A worrying number of Americans filed new jobless claims last week, underscoring the strain to the labor market as rising COVID-19 cases set off another wave of stay-in-place restrictions that have begun to dampen business activity.

The Department of Labor is set to release its weekly report on new jobless claims Thursday morning at 8:30 a.m. ET. Here are the main results expected in the report, compared to consensus estimates compiled by Bloomberg:

  • Initial jobless claims, the week ended Dec. 12: 885,000 vs. 818,000 expected and a revised 862,000 during the prior week

  • Continuing claims, the week ended Dec. 5: 5.508 million vs. 5.7 million expected and a revised 5.781 million during the prior week

New jobless claims unexpectedly rose for a second straight week. Over the past month, record new COVID-19 case counts and hospitalizations gave way to new mobility restrictions across the country, weighing on employment. Some officials have warned of even more restrictions following the holiday season, as regions look to stem the unabated spread of COVID-19 with widespread vaccine distribution still months away.

These orders have already shown signs of unwinding some of the labor market’s recent strides toward recovery. This week’s report showed another week of new jobless claims coming in at more than 800,000, following a seven-week streak of new claims below that level. Initial jobless claims are about four times greater than their weekly average before the pandemic.

“The recent increase in case counts suggests the labor market could slip even further in the winter months, as hinted at by the latest jobless claims report,” JPMorgan economist Michael Feroli wrote in a recent note. “Even with a vaccine and possibly more fiscal stimulus on the horizon, by this time next year, the labor market will likely fall short of anyone’s idea of full employment.”

Continuing jobless claims, which are reported on a one-week lag, fell more than expected for the week ended December 5, after unexpectedly rising at the end of November for the first time since August. Consensus economists had expected an only slight drop in continuing claims last week, and mostly due to more workers exhausting regular state benefits and rolling onto longer-term federal unemployment programs.

But these federal programs are set to expire at the end of the month unless Congress manages to enact another virus-relief bill before year-end to reauthorize these programs. More than 14 million Americans were claiming assistance as of last week under the Pandemic Emergency Unemployment Compensation and Pandemic Unemployment Assistance programs, both of which originated from Congress’s Coronavirus Aid, Relief, and Economic Security (CARES) Act in the spring.

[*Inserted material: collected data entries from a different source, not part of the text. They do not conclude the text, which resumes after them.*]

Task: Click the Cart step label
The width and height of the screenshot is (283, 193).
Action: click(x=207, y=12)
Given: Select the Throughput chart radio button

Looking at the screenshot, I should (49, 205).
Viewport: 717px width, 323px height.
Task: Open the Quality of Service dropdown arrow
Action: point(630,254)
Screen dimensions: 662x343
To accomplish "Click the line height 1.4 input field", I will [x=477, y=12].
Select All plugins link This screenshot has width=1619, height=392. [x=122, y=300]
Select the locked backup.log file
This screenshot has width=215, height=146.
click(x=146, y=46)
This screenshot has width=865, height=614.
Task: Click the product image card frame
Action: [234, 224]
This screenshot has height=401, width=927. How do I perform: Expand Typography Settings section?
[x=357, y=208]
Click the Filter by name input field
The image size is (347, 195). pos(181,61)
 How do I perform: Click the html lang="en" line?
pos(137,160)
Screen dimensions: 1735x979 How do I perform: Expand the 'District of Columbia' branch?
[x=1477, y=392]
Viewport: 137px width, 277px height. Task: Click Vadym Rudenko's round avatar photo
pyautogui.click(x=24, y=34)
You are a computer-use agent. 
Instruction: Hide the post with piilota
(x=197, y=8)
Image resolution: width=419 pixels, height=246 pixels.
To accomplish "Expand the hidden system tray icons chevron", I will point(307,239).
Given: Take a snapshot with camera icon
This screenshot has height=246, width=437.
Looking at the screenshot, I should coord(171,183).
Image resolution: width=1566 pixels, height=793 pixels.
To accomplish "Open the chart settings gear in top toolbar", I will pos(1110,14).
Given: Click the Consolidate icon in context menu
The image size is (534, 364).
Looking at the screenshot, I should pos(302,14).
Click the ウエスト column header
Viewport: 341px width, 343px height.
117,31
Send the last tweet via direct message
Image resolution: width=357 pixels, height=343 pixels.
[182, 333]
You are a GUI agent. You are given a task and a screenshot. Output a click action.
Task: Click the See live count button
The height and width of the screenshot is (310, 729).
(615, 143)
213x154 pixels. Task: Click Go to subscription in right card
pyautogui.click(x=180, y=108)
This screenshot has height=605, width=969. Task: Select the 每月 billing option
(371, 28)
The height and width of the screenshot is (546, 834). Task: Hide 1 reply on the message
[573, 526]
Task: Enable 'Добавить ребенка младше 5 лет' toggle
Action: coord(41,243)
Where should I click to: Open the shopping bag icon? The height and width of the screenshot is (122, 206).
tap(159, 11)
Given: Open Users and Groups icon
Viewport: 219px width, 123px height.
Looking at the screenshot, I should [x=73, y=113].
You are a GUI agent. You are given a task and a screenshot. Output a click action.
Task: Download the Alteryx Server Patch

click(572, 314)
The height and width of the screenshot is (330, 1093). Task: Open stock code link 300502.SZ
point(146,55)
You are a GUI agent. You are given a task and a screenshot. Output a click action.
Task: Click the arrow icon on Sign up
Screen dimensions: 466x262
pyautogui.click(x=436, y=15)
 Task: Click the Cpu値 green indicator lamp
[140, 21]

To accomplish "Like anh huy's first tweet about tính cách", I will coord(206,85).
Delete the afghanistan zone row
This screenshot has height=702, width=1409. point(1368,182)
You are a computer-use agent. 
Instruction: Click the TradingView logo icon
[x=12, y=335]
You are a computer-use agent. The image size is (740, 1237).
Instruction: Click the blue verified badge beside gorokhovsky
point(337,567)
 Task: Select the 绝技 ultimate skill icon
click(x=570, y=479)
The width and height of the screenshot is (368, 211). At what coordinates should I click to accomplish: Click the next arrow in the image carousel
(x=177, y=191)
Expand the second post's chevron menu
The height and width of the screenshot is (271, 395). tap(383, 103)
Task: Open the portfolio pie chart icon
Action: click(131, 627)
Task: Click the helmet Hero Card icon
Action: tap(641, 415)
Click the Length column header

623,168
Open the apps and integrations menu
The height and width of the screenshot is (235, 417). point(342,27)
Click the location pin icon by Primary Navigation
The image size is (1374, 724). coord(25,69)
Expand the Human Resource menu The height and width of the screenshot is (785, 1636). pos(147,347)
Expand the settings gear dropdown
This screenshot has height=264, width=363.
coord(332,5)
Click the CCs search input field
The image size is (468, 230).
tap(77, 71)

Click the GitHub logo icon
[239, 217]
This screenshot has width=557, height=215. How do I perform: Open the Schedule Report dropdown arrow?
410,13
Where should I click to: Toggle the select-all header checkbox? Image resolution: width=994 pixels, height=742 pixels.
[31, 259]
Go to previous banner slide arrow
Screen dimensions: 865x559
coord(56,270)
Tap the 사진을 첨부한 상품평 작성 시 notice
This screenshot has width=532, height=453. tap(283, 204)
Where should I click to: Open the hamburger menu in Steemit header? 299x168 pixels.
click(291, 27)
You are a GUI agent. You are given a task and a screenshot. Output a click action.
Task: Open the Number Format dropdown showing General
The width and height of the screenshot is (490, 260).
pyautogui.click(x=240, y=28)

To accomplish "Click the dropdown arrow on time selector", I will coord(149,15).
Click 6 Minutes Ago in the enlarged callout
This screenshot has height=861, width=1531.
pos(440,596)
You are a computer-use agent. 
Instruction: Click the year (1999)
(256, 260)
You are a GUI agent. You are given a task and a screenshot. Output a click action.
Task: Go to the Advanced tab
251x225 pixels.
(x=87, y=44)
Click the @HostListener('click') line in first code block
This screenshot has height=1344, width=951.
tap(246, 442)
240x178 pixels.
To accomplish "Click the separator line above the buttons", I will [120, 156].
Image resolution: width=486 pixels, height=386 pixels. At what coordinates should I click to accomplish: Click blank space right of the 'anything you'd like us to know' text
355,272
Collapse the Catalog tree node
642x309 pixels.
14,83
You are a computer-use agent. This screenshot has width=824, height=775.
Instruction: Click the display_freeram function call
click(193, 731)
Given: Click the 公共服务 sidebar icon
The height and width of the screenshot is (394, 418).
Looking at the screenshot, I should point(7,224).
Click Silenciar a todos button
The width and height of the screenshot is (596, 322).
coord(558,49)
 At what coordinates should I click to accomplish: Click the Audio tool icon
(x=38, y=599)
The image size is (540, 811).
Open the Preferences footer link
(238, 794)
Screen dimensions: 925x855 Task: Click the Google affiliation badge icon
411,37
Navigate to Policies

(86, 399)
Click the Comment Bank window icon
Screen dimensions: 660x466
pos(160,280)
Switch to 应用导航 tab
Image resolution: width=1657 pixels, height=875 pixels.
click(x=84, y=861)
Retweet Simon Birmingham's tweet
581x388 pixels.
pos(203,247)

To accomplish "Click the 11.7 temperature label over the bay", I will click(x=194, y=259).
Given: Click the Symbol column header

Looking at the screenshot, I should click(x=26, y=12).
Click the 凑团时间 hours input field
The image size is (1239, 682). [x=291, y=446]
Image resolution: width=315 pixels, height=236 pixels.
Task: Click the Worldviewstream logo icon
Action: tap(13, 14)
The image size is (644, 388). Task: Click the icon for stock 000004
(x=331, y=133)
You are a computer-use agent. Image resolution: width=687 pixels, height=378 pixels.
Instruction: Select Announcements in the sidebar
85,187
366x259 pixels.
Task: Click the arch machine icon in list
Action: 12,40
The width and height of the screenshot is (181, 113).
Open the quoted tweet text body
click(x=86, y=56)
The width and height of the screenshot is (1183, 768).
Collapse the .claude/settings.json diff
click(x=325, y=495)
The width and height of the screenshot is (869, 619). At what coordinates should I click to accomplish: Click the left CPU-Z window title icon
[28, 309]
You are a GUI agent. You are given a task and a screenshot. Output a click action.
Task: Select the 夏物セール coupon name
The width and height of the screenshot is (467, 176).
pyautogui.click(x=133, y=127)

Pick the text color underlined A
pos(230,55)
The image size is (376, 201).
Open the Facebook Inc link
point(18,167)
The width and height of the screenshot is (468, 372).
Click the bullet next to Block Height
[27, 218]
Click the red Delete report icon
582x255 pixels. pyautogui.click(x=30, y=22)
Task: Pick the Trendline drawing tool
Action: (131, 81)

As of Thursday morning, congressional lawmakers were closing in on a deal reportedly worth about $900 billion, which would include another round of stimulus checks to Americans as well as enhanced federal unemployment benefits. Though lawmakers have remained deadlocked over stimulus negotiations for months, traders and economists have become increasingly hopeful for a deal by year-end, given any coronavirus-relief measures would likely be included as part of the broader government spending package for the fiscal year due to be passed at the end of the week.